We begin in Asheville, North Carolina, where the sold-out Beer Bloggers and Writers Conference is taking place at the Four Points Hotel. Ludwig couldn’t attend, but he’ll be there in spirit.
21st Century Fox, which owns The Simpsons franchise, has licensed Duff beer. For the time being, Duff will only be available in Chile, where bootleg versions of the brand have been turning up on store shelves.
Lawmakers in a number of states passed beer-friendly legislation this year. Mike Pomeranz of Yahoo! Food explains what happened in Florida, Georgia, Iowa, and West Virginia.
Oh, the agony of defeat. Australia’s cricket team was so frustrated by its 169-run defeat at the hands of England in a Test match that it refused the host country’s offer of post-match beers.
Illustrator/animator Drew Christie has created a four-minute-long history lesson titled “The United States of Beer”, in which he offers a modest proposal: a cabinet-level Secretary of Beer.
Here’s another reason to book that trip to Honolulu. Maui Brewing Company will open a brewpub in Waikiki. It will be located in the Holiday Inn Resort Waikiki Beachcomber.
Finally, Kathy Flanigan and Chelsey Lewis of the Milwaukee Journal-Sentinel take you on a beer tour of Wisconsin’s Driftless Region. It includes plenty of history, and features a visit to “The Troll Capital of the World.”
From the earliest days of craft brewing, breweries have loved to incorporate puns into the names of their beers. Some of the names are clever; some are groan-inducing; and some give offense, especially to women.
Will Gordon, writing in Slate magazine, finds much craft beer marketing to be “astonishingly sexist.” Even though only the top-tier craft brewers can afford a traditional mass-media marketing campaign, many smaller brewers resort to the equivalent of filling the screen with images of attractive young women in bikinis. Which brings us back to beer names.
Choosing a product name is the first marketing decision a business has to make. In Gordon’s opinion, this is where too many craft brewers “embarrass themselves and alienate potential customers.” He’s especially critical of Flying Dog Ales, whose product line includes beers called “Raging Bitch” and “Pearl Necklace,” the latter being slang for a sexual act. Also on his dishonor roll: SweetWater Brewing Company, which earlier this year sent samples of “Happy Ending” ale—complete with mini bottles of skin cream.
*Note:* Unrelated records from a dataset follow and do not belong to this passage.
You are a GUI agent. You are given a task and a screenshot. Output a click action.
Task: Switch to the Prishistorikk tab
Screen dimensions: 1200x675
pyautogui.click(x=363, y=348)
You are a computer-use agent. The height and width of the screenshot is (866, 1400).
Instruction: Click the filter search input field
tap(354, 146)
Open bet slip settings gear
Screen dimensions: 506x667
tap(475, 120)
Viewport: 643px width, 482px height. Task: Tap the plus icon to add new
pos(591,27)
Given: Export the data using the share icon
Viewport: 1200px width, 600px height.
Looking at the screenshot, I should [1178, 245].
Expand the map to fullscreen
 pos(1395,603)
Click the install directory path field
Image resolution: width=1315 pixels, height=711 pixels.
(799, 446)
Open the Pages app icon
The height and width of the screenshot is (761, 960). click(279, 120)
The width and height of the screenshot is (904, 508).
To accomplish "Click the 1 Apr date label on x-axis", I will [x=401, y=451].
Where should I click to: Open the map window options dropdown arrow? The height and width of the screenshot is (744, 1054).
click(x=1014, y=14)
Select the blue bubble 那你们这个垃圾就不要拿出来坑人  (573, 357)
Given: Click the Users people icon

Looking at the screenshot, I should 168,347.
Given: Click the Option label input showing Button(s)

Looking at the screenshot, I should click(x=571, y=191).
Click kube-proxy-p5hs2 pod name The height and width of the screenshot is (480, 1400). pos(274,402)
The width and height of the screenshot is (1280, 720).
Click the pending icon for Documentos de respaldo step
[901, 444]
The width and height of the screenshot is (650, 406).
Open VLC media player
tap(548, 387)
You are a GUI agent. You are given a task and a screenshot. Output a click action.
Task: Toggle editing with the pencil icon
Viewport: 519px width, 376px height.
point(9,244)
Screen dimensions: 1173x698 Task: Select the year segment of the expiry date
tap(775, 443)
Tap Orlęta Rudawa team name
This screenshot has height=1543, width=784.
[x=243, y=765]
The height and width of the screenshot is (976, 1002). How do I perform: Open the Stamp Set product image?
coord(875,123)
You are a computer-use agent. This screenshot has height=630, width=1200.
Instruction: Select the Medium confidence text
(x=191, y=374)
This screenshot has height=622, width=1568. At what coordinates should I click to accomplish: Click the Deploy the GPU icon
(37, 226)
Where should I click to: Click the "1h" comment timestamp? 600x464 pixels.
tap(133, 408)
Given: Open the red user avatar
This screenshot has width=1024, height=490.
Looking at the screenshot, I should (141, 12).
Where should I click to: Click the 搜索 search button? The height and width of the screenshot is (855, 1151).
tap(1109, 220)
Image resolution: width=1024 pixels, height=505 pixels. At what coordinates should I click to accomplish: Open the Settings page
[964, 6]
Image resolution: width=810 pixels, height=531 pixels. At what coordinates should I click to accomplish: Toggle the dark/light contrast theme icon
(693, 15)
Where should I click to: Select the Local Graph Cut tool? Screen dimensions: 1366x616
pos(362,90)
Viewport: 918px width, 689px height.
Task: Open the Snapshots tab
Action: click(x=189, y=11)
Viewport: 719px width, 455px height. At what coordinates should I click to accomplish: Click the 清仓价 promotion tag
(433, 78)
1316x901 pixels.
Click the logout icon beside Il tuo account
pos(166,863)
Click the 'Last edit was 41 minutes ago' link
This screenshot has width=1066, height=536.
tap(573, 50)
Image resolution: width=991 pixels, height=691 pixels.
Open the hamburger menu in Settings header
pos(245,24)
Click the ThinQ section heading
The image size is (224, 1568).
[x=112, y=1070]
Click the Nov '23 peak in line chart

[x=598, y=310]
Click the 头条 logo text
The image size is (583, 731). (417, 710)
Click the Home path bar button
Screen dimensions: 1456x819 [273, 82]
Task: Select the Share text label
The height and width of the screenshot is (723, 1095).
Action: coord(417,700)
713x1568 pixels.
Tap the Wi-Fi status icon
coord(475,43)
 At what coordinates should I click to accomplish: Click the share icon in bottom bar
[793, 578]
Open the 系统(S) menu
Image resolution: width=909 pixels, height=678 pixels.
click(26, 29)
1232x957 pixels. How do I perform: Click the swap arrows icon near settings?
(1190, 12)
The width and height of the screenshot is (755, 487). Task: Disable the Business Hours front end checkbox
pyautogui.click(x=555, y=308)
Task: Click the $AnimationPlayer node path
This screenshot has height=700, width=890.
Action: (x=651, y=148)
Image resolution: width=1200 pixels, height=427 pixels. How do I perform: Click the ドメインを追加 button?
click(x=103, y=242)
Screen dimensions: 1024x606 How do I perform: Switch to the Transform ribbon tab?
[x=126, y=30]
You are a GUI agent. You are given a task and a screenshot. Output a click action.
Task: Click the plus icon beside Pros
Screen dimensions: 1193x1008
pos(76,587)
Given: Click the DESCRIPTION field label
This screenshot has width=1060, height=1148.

Aaron Goldfarb of Esquire magazine has some friendly advice for craft beer fans: don’t abuse your sampling privileges. Even though Goldfarb understands the purpose of asking for samples, he comments, “I can’t tell you how much of my life I must sit around thirsty and sober because some yahoo has asked for taste after taste after ceaseless taste of that kölsch (too boring) and then that gose (too salty) and finally that gueuze (too tart!) before simply ordering his old standby.”